ACTIVITY: Reproduce the compatibility matrix text below in full, word for word.

** EXTRACTED TEXT follows **

Compatibility Testing Matrix

K8S Distribution

K8S Versions

OS

Encapsulation

K8s

1.22.x, 1.23.x, 1.24.x, 1.25.x

Ubuntu 18.04, PhotonOS 3, Debian 10

Geneve,  NoEncap, Hybrid

AWS EKS

1.21

Amazon Linux 2

Policy Only Mode

Azure AKS, AKS Engine

1.21

Ubuntu 18.04

Policy Only Mode

GKE (Google Kubernetes Engine)

1.22

Ubuntu 18.04, Windows

NoEncap, Policy Only Mode

RHEL

RHEL 7.9 onwards

RHEL

Geneve, NoEncap, Hybrid

OpenShift(*)

OCP 4.9, 4.10, 4.11

RHCOS and RHEL

Geneve, NoEncap, Hybrid

NSX

3.2.x, 4.0.x, 4.1.0

(*) Antrea CNI and Antrea Operator are supported for the OpenShift versions listed in the compability matrix

Change Logs:

  • Includes all changes from OSS 1.9.0, and OSS 1.8.0

Known Issues

  • Container Overlay Packets Dropped by ESX vSwitch

    NSX vSwitch (VDL2 module) drops GENEVE and VXLAN packets generated by VM when the packets go to the same VLAN (transport VLAN) as the NSX VTEP vmk NICs. This is a security protection for NSX transport VLAN, and the protection cannot be disabled. This causes ESX vSwitch dropping VM overlay packets when the VM shares the same vSwitch as NSX transport node and breaks Kubernetes container network connectivity.

** End of EXTRACTED TEXT **
** EXTRACTED RECORDS follows **

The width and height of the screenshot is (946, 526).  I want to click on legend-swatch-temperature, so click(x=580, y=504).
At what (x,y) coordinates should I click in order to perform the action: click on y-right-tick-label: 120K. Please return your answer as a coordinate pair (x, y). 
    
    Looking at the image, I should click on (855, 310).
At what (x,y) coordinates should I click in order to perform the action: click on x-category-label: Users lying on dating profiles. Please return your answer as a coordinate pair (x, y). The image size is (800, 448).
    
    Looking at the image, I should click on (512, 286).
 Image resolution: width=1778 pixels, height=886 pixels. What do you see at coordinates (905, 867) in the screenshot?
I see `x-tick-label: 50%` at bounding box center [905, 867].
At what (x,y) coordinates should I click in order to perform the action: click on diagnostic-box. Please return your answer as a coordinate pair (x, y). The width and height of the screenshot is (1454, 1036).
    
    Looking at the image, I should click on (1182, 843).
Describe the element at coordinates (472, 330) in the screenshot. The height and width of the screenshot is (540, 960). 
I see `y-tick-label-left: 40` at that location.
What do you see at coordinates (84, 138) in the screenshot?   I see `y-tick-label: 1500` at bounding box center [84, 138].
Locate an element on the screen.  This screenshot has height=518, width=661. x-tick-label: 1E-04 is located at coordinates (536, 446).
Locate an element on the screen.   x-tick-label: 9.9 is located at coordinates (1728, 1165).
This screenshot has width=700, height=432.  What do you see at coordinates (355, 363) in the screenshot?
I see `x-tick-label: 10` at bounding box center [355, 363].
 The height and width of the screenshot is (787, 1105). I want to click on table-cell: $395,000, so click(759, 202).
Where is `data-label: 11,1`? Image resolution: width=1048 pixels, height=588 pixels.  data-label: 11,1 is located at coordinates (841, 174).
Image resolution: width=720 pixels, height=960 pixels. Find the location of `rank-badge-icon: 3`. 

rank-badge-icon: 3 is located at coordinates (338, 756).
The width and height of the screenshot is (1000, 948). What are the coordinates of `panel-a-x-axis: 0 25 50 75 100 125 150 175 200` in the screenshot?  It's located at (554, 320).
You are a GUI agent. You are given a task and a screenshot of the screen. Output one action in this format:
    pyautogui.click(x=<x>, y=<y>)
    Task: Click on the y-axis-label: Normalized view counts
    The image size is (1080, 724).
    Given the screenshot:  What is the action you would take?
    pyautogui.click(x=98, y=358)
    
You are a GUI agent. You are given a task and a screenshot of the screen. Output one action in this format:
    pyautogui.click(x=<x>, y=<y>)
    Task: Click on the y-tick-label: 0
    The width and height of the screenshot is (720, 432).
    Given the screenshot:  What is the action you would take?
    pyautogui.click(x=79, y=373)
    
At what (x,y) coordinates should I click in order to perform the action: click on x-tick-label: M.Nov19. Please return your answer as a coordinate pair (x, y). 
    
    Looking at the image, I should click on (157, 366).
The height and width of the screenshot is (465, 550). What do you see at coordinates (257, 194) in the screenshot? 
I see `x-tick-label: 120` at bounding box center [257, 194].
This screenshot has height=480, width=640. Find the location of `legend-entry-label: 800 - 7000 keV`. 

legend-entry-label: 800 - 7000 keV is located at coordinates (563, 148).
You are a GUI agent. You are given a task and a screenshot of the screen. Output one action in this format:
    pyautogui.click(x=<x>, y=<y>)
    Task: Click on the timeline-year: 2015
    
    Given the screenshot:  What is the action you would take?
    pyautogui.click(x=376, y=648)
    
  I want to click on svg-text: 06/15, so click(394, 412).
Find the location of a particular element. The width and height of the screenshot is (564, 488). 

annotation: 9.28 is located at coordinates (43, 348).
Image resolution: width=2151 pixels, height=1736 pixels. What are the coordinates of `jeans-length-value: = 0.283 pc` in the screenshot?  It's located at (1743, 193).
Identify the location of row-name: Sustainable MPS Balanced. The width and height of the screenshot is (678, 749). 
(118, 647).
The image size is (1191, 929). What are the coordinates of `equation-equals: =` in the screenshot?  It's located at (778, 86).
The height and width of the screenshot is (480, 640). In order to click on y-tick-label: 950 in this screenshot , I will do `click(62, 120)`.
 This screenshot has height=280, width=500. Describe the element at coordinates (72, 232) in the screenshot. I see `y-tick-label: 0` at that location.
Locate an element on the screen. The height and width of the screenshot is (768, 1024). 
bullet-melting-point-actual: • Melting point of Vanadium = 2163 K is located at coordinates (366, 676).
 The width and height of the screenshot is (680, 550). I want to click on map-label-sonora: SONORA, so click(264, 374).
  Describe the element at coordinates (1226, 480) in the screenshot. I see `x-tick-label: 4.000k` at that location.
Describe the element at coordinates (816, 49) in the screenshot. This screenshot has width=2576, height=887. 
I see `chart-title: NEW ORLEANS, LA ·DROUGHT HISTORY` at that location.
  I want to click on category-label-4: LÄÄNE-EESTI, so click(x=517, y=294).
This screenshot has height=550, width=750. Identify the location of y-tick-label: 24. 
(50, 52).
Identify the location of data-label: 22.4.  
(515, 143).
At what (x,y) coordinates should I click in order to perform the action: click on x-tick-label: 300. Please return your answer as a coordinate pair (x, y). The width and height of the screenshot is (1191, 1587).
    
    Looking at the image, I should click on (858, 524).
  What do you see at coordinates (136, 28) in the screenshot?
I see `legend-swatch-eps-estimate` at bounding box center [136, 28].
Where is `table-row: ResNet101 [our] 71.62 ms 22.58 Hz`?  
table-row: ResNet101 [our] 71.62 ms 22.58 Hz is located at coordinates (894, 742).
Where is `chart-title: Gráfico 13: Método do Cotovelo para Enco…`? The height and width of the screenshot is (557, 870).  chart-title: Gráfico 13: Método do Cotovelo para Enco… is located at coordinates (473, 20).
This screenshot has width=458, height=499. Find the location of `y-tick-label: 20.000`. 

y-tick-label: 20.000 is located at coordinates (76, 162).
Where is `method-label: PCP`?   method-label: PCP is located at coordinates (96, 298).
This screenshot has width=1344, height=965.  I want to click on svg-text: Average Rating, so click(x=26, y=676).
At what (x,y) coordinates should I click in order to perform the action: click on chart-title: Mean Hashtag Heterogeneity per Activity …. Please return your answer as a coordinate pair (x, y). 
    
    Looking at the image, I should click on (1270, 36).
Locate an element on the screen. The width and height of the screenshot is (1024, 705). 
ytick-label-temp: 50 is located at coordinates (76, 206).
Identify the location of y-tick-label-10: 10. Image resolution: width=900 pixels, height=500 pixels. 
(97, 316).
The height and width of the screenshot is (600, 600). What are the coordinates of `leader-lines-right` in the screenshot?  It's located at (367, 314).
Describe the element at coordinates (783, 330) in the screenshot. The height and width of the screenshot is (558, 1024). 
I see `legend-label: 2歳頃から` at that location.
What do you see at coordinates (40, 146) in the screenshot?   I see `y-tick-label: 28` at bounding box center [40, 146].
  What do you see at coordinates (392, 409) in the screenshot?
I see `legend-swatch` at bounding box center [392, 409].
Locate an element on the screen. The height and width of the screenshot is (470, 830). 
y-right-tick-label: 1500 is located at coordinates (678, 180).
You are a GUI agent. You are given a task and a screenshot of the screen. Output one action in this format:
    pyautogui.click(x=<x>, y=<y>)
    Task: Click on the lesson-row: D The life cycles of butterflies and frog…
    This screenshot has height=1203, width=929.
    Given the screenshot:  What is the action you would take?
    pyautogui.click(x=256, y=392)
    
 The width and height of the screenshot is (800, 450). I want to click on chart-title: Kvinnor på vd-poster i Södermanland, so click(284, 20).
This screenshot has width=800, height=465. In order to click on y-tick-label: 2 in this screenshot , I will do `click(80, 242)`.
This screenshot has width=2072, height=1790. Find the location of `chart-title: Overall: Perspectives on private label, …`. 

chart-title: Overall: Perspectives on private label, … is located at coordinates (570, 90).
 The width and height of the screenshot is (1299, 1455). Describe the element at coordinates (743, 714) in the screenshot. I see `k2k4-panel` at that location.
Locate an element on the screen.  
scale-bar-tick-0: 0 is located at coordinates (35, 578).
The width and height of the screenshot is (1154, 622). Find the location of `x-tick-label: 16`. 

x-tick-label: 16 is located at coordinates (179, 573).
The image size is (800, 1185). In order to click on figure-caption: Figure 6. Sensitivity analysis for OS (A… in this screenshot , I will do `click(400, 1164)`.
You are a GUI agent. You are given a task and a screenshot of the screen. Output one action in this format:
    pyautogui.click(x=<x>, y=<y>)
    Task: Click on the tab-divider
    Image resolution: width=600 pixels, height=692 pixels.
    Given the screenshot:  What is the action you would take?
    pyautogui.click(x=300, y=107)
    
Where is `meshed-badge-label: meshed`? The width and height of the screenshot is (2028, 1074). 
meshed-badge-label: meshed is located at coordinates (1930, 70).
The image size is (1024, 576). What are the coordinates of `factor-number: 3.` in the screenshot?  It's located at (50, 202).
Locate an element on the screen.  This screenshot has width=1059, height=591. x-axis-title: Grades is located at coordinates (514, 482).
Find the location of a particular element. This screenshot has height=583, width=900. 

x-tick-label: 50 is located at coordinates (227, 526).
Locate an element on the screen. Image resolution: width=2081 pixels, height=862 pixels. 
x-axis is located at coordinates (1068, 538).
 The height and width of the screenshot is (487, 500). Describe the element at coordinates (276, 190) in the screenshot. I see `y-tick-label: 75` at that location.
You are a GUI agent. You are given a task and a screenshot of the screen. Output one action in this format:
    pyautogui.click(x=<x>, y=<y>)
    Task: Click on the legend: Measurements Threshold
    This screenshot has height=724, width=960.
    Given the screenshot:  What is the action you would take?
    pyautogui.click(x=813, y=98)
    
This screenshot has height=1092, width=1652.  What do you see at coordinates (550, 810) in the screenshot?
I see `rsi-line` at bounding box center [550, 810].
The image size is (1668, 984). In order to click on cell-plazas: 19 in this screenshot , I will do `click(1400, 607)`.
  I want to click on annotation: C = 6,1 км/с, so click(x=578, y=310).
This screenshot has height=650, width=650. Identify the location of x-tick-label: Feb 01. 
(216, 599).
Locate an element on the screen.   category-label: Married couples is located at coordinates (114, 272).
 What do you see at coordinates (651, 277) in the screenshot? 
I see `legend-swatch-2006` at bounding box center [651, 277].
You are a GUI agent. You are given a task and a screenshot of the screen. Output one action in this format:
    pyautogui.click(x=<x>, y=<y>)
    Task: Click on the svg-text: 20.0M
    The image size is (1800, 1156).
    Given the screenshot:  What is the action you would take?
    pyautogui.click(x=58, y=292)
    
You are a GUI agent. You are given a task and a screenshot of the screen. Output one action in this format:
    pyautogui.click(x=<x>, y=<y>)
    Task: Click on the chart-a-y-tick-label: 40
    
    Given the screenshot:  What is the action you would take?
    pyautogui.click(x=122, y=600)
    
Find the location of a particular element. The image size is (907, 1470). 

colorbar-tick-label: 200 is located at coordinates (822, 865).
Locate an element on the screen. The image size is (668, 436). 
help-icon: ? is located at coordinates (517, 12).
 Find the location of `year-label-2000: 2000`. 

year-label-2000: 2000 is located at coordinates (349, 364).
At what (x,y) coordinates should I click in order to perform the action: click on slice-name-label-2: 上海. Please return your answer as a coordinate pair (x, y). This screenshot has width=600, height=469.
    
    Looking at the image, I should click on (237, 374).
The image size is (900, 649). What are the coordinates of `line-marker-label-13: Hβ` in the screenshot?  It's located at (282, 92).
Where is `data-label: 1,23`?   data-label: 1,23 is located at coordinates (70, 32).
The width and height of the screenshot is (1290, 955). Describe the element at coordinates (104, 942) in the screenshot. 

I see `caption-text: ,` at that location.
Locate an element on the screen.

** End of EXTRACTED RECORDS **

REPLY:
Compatibility Testing Matrix

K8S Distribution

K8S Versions

OS

Encapsulation

K8s

1.22.x, 1.23.x, 1.24.x, 1.25.x

Ubuntu 18.04, PhotonOS 3, Debian 10

Geneve,  NoEncap, Hybrid

AWS EKS

1.21

Amazon Linux 2

Policy Only Mode

Azure AKS, AKS Engine

1.21

Ubuntu 18.04

Policy Only Mode

GKE (Google Kubernetes Engine)

1.22

Ubuntu 18.04, Windows

NoEncap, Policy Only Mode

RHEL

RHEL 7.9 onwards

RHEL

Geneve, NoEncap, Hybrid

OpenShift(*)

OCP 4.9, 4.10, 4.11

RHCOS and RHEL

Geneve, NoEncap, Hybrid

NSX

3.2.x, 4.0.x, 4.1.0

(*) Antrea CNI and Antrea Operator are supported for the OpenShift versions listed in the compability matrix

Change Logs:

  • Includes all changes from OSS 1.9.0, and OSS 1.8.0

Known Issues

  • Container Overlay Packets Dropped by ESX vSwitch

    NSX vSwitch (VDL2 module) drops GENEVE and VXLAN packets generated by VM when the packets go to the same VLAN (transport VLAN) as the NSX VTEP vmk NICs. This is a security protection for NSX transport VLAN, and the protection cannot be disabled. This causes ESX vSwitch dropping VM overlay packets when the VM shares the same vSwitch as NSX transport node and breaks Kubernetes container network connectivity.